Pertanyaannya, makna universal apa yang kita dapatkan dari kejayaan masa lalu Nusantara? Jika diamati dari paparan para sejarawan, bahwa modal utama dari kejayaan Nusantara terletak pada mentalitasnya. Mentalitas yang tidak cepat puas, mental pejuang, dan mental yang mau membuka diri.

Kejayaan Nusantara masa lalu menunjukkan bahwa tidak ada kata berhenti untuk memperluas wilayah; tidak ada kata puas untuk menebarkan rasa aman terhadap rakyatnya; dan tidak ada sikap menutup diri terhadap bangsa atau pihak luar.

Sumpah Gajah Mada adalah bukti konkrit dari sejarah itu. Dengan lantang ia menyatakan akan mempersatukan wilayah-wilayah kepulauan yang kemudian kita sebut Nusantara. Mentalitas pejuang, tidak cepat puas, dan terbuka kepada dunia luar, mewujud dalam dirinya.

Kerja Kreatif

Mentalitas pejuang, tidak cepat puas, dan mau terbuka dengan dunia luar, perlu ditarik ke masa sekarang dan masa depan, sebagai gerak kedua. Mentalitas inilah yang harus ditanamkan pada anak bangsa. Para leluhur kita dulu bisa maju, bisa jaya, sebab memiliki mentalitas ini.
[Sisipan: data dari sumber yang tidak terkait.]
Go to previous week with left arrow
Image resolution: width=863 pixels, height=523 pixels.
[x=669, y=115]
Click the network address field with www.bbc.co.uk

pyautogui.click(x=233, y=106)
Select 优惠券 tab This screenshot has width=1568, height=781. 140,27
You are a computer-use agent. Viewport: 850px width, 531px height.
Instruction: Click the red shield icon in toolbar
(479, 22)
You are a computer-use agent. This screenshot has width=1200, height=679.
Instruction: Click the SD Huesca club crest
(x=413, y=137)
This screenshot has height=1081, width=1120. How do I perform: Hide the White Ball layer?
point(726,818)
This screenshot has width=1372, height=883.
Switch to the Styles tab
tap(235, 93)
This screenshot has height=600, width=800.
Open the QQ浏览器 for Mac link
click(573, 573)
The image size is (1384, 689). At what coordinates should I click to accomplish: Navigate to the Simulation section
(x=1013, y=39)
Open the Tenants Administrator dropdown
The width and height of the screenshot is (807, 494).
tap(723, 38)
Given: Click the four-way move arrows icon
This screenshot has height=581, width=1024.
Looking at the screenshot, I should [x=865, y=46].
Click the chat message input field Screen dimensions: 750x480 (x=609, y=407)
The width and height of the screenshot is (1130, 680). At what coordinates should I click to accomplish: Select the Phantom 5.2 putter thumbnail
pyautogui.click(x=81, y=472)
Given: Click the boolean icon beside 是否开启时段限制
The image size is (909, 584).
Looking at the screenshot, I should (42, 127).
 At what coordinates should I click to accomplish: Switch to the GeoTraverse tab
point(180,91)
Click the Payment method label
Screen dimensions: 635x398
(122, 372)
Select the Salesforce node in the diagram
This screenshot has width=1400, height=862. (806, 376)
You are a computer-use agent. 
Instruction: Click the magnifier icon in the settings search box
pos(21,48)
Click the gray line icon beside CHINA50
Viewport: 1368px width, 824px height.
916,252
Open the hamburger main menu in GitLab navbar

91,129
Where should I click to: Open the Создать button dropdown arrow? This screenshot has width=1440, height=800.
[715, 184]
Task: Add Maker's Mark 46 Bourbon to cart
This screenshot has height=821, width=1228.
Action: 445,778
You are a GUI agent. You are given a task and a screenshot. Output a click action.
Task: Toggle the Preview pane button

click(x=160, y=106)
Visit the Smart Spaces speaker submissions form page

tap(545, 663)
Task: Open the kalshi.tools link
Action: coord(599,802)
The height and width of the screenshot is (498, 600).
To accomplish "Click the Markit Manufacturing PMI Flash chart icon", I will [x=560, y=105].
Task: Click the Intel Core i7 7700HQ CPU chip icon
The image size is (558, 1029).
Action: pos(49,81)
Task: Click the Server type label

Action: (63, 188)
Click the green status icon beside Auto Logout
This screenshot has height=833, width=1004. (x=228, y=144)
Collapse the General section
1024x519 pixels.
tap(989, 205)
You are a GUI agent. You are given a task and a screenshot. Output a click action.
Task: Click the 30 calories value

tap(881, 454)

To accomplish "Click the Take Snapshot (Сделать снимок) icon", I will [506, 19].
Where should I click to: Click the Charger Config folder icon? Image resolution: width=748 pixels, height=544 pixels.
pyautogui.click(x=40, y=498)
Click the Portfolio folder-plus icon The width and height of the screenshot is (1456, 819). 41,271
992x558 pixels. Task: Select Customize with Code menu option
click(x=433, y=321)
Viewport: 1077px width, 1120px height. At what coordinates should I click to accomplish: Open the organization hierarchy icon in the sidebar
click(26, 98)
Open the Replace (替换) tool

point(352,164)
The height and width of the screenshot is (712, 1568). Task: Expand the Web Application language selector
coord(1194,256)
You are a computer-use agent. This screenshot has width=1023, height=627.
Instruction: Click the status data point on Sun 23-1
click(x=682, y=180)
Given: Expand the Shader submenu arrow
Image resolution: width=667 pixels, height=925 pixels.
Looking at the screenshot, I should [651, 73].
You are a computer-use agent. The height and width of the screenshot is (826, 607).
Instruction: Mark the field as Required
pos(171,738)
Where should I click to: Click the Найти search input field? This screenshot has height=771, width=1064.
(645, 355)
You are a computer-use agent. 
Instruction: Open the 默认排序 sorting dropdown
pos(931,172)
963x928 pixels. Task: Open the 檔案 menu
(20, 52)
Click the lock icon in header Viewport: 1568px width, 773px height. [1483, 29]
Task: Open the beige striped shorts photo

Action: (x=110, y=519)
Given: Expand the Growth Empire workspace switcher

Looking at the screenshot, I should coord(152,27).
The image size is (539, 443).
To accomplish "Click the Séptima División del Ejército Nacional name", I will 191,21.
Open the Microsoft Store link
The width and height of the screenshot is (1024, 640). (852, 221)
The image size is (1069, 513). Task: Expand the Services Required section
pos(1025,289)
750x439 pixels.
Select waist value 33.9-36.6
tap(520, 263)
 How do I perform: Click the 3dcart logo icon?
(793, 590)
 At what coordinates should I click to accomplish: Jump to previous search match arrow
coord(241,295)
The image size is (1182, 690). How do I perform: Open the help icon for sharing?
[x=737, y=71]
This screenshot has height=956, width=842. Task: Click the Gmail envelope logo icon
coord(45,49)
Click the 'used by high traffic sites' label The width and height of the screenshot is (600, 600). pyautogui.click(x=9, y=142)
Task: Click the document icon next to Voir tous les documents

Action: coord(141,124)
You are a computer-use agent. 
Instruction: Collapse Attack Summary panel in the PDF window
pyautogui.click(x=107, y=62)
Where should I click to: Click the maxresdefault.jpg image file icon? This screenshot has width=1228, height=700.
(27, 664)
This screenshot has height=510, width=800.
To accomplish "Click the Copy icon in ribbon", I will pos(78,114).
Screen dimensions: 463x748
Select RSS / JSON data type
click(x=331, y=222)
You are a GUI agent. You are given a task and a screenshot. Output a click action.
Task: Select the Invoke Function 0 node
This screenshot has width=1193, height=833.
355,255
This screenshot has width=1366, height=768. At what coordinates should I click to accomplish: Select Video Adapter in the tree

Penamaan Ibu Kota Negara (IKN) itu merupakan simbol yang selalu mengingatkan kita, bahwa tak ada kemajuan tanpa perjuangan, tak ada kejayaan tanpa keterbukaan, dan tak ada masa depan yang cemerlang, jika cepat merasa puas.

Sikap menutup diri yang menggejala pada sebagian anak bangsa, ini produk barat, ini musuh agama, ini membahayakan akidah, tentu bertolak belakang dengan mentalitas para pendahulu kita.

Untuk itu merekonstruksi kejayaan masa lalu untuk kemajuan masa depan butuh kerja-kerja kreatif dan kolektif. Kejayaan itu tidak bisa hanya digapai dengan slogan semata, atau tenggelam pada masa lalu.

Kerja kreatif yang dibutuhkan sekarang adalah menanamkan mentalitas tadi. Jangan menutup diri, jangan merasa rendah diri, jangan cepat puas.